• [Exercise requirements]
With no words added or dropped, transcribe the listing that follows.

--- Records to use Enclosed Below ---

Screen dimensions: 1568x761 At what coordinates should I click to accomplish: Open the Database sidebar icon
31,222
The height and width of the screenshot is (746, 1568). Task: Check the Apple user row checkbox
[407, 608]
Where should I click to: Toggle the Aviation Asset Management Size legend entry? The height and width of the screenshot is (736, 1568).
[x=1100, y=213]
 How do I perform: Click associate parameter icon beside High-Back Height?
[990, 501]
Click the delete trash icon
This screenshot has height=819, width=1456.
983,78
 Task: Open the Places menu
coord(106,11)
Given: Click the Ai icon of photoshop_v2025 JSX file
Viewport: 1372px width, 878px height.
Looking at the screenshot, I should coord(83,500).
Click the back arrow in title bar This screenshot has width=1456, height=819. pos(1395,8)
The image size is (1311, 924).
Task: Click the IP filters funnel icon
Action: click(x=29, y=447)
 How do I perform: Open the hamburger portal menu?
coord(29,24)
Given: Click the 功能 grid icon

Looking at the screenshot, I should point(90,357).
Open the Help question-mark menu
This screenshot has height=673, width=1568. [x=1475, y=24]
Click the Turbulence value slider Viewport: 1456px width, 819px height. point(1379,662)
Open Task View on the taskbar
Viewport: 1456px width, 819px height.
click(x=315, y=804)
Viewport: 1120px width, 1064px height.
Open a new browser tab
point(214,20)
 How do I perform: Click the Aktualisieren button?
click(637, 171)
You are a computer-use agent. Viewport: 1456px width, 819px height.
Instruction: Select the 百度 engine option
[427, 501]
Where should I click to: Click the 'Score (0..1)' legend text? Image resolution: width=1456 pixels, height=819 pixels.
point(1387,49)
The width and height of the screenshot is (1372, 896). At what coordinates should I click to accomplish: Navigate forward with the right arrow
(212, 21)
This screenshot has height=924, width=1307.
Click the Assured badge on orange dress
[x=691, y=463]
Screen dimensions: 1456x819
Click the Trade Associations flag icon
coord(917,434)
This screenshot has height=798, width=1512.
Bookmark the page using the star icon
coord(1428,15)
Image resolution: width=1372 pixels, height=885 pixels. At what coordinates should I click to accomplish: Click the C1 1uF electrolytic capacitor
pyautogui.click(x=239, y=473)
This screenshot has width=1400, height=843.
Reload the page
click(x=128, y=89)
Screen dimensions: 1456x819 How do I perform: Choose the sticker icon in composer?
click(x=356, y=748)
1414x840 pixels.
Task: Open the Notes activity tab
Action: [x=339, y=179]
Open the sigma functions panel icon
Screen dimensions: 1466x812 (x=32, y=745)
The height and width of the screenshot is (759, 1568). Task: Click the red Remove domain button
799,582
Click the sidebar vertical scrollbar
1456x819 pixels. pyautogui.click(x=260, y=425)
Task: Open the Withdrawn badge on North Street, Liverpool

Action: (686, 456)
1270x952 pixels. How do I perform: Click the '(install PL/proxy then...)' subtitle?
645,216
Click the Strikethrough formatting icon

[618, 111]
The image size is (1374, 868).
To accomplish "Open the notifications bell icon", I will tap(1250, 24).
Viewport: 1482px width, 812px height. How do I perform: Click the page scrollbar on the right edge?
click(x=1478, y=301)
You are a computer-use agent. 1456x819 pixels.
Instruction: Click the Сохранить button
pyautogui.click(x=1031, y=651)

--- End of Enclosed Records to use ---

• [Task result]
Screen dimensions: 1568x761 At what coordinates should I click to accomplish: Open the Database sidebar icon
31,222
The height and width of the screenshot is (746, 1568). Task: Check the Apple user row checkbox
[407, 608]
Where should I click to: Toggle the Aviation Asset Management Size legend entry? The height and width of the screenshot is (736, 1568).
[x=1100, y=213]
 How do I perform: Click associate parameter icon beside High-Back Height?
[990, 501]
Click the delete trash icon
This screenshot has height=819, width=1456.
983,78
 Task: Open the Places menu
coord(106,11)
Given: Click the Ai icon of photoshop_v2025 JSX file
Viewport: 1372px width, 878px height.
Looking at the screenshot, I should coord(83,500).
Click the back arrow in title bar This screenshot has width=1456, height=819. pos(1395,8)
The image size is (1311, 924).
Task: Click the IP filters funnel icon
Action: click(x=29, y=447)
 How do I perform: Open the hamburger portal menu?
coord(29,24)
Given: Click the 功能 grid icon

Looking at the screenshot, I should point(90,357).
Open the Help question-mark menu
This screenshot has height=673, width=1568. [x=1475, y=24]
Click the Turbulence value slider Viewport: 1456px width, 819px height. point(1379,662)
Open Task View on the taskbar
Viewport: 1456px width, 819px height.
click(x=315, y=804)
Viewport: 1120px width, 1064px height.
Open a new browser tab
point(214,20)
 How do I perform: Click the Aktualisieren button?
click(637, 171)
You are a computer-use agent. Viewport: 1456px width, 819px height.
Instruction: Select the 百度 engine option
[427, 501]
Where should I click to: Click the 'Score (0..1)' legend text? Image resolution: width=1456 pixels, height=819 pixels.
point(1387,49)
The width and height of the screenshot is (1372, 896). At what coordinates should I click to accomplish: Navigate forward with the right arrow
(212, 21)
This screenshot has height=924, width=1307.
Click the Assured badge on orange dress
[x=691, y=463]
Screen dimensions: 1456x819
Click the Trade Associations flag icon
coord(917,434)
This screenshot has height=798, width=1512.
Bookmark the page using the star icon
coord(1428,15)
Image resolution: width=1372 pixels, height=885 pixels. At what coordinates should I click to accomplish: Click the C1 1uF electrolytic capacitor
pyautogui.click(x=239, y=473)
This screenshot has width=1400, height=843.
Reload the page
click(x=128, y=89)
Screen dimensions: 1456x819 How do I perform: Choose the sticker icon in composer?
click(x=356, y=748)
1414x840 pixels.
Task: Open the Notes activity tab
Action: [x=339, y=179]
Open the sigma functions panel icon
Screen dimensions: 1466x812 (x=32, y=745)
The height and width of the screenshot is (759, 1568). Task: Click the red Remove domain button
799,582
Click the sidebar vertical scrollbar
1456x819 pixels. pyautogui.click(x=260, y=425)
Task: Open the Withdrawn badge on North Street, Liverpool

Action: (686, 456)
1270x952 pixels. How do I perform: Click the '(install PL/proxy then...)' subtitle?
645,216
Click the Strikethrough formatting icon

[618, 111]
The image size is (1374, 868).
To accomplish "Open the notifications bell icon", I will tap(1250, 24).
Viewport: 1482px width, 812px height. How do I perform: Click the page scrollbar on the right edge?
click(x=1478, y=301)
You are a computer-use agent. 1456x819 pixels.
Instruction: Click the Сохранить button
pyautogui.click(x=1031, y=651)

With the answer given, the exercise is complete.